Noi abbiamo pensato di chiederlo ad Andrea Ferrigato, ex professionista a cavallo degli anni Novanta e Duemila, più che altro perché oltre ad essere esperto di tattica, Ferrigato è stato corridore ai tempi dell’altro grande dominatore incontrastato dei grandi Giri, Miguel Indurain:
«È un Giro anomalo, questo – spiega Ferrigato, che oggi organizza viaggi cicloturistici in Italia -. È normale che sia così quando c’è uno come Pogacar».
L’attacco di Fossano è stato criticato dai più. Lei che ne pensa?
«Penso che sia facile criticare un’azione del genere. Ma allo stesso tempo è difficile farlo. Secondo me Pogačar è uno che si diverte. È la sua indole, è un esuberante, lui ci sta male se non vince. È uno che ha bisogno continuamente ci conferme».
Ai suoi tempi, “un certo” Miguel Indurain si divertiva lo stesso come si diverte Pogacar oggi?
«La vedo dura che Pogacar possa riuscire a vincere cinque Tour de France e tre Giri d’Italia come ha fatto Indurain, ma di sicuro Indurain si divertiva meno di Pogacar. Con tutto che anche la sua superiorità era schiacciante, esattamente come quella di Pogacar. Lo sloveno è uno che ti stacca in salita, Indurain era uno che ti dava cinque minuti a cronometro».
Ma Indurain avrebbe mai fatto qualcosa simile allo scatto che ha fatto Pogacar a Fossano?

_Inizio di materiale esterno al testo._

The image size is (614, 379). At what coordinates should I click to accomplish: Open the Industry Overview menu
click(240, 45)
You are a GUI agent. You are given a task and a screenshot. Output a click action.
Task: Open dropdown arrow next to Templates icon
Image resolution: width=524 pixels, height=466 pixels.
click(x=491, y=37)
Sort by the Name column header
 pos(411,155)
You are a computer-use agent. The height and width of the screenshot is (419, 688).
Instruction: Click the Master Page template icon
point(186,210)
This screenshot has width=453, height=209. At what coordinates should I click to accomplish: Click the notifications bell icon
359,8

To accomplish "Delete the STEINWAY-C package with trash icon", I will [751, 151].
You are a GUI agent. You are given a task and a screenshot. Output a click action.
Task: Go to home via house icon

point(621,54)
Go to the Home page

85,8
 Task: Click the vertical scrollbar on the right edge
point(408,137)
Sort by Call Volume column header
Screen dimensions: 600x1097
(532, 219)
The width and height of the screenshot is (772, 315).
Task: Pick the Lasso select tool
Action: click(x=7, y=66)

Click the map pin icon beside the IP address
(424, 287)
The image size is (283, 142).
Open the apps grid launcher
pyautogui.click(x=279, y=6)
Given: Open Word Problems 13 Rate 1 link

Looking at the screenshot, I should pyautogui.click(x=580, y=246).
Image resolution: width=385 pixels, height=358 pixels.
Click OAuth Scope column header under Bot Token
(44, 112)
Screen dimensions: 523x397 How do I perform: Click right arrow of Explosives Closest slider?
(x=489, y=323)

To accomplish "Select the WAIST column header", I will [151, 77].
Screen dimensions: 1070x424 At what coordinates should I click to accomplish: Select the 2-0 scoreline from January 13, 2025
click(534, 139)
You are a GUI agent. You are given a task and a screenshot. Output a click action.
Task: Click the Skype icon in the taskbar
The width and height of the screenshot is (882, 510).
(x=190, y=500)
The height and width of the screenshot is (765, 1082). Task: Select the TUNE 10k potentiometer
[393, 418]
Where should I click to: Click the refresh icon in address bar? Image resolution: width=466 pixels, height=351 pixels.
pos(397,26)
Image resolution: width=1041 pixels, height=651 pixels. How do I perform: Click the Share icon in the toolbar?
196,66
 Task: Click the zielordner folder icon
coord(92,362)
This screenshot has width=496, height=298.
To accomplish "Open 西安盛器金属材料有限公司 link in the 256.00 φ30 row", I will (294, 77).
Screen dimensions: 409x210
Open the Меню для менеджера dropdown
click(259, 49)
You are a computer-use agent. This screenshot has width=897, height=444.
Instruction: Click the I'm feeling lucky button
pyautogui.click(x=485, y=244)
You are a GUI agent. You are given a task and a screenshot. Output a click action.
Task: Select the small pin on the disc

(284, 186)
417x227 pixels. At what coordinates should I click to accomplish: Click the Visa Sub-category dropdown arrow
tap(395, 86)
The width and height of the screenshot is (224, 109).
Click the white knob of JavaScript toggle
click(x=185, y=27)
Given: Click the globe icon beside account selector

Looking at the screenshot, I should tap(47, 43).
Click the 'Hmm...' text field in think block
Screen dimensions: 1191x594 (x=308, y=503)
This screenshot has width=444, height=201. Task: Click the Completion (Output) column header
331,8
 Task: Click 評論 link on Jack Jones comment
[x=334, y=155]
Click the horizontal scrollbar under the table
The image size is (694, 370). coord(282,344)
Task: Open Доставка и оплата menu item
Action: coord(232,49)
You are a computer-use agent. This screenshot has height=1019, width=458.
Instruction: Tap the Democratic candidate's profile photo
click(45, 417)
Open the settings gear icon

«Assolutamente no, anche perché era un altro ciclismo, era un’altra epoca. Ed era così perché non c’era tutto il controllo e la tecnologia che c’è nel ciclismo di oggi. Oggi tutti sanno quali sono i valori e limiti di potenza dei corridori. Le corse di oggi sono, per questo, molto più decifrabili e controllabili di quello che erano ai miei tempi. Ed è per questo che, pur se non sono più nel mondo del professionismo ma sono fuori, percepisco che in gruppo c’è una sorta di rassegnazione alla superiorità di alcuni corridori, come appunto Pogacar. AI miei tempi, invece, c’era molto più nervosismo proprio perché noi si conoscevano i precisi limiti atletici di chi correva con te come invece succede oggi».
Ci aspetta un Giro noioso, insomma?
«No, il colpo di mano può sempre starci, l’eccezione o il record sono sempre da mettere in conto, come successo nella prima tappa con il numero che ha fatto Narvaez».
Chi e come potrà mettere in difficoltà Pogacar da qui alla fine del Giro?
«Sono pochi, anzi solo una squadra, la Ineos. La Ineos è la sola squadra che ha un organico all’altezza di metterlo in difficoltà, perché ha almeno cinque uomini di spessore e non due, al massimo tre, come invece succede in altri team. Il problema è che la Ineos che si è vista fino ad oggi è poco cattiva, poco incazzata… E invece dovrebbero essere più decisi a rispondere o prendere iniziative proprio in un contesto dove è proprio la maglia rosa ad osare, ad attaccare. Inoltre, è proprio questo il modo in cui strada facendo puoi trovare alleanze per contrastare un fenomeno come Pogacar».
E al contrario, scattando, la maglia rosa si crea nemici…
«Ripeto, non mi sento di criticare Pogacar per la sua condotta di gara. E secondo me anche i suoi tecnici hanno capito la psicologia dell’atleta in questione, anche perché ha tecnici validissimi come Fabio Baldato: credo che Pogacar sia l’atleta al quale la vittoria viene più facile, ma allo stesso tempo è quello più difficile da gestire. Ma non puoi frenare il suo istinto e il suo talento, il carattere rimarrà sempre quello, ne sono certo. Al massimo puoi smussarne gli angoli, ma il carattere non glielo cambierai mai. E se lo freni rischi solo di soffocarlo».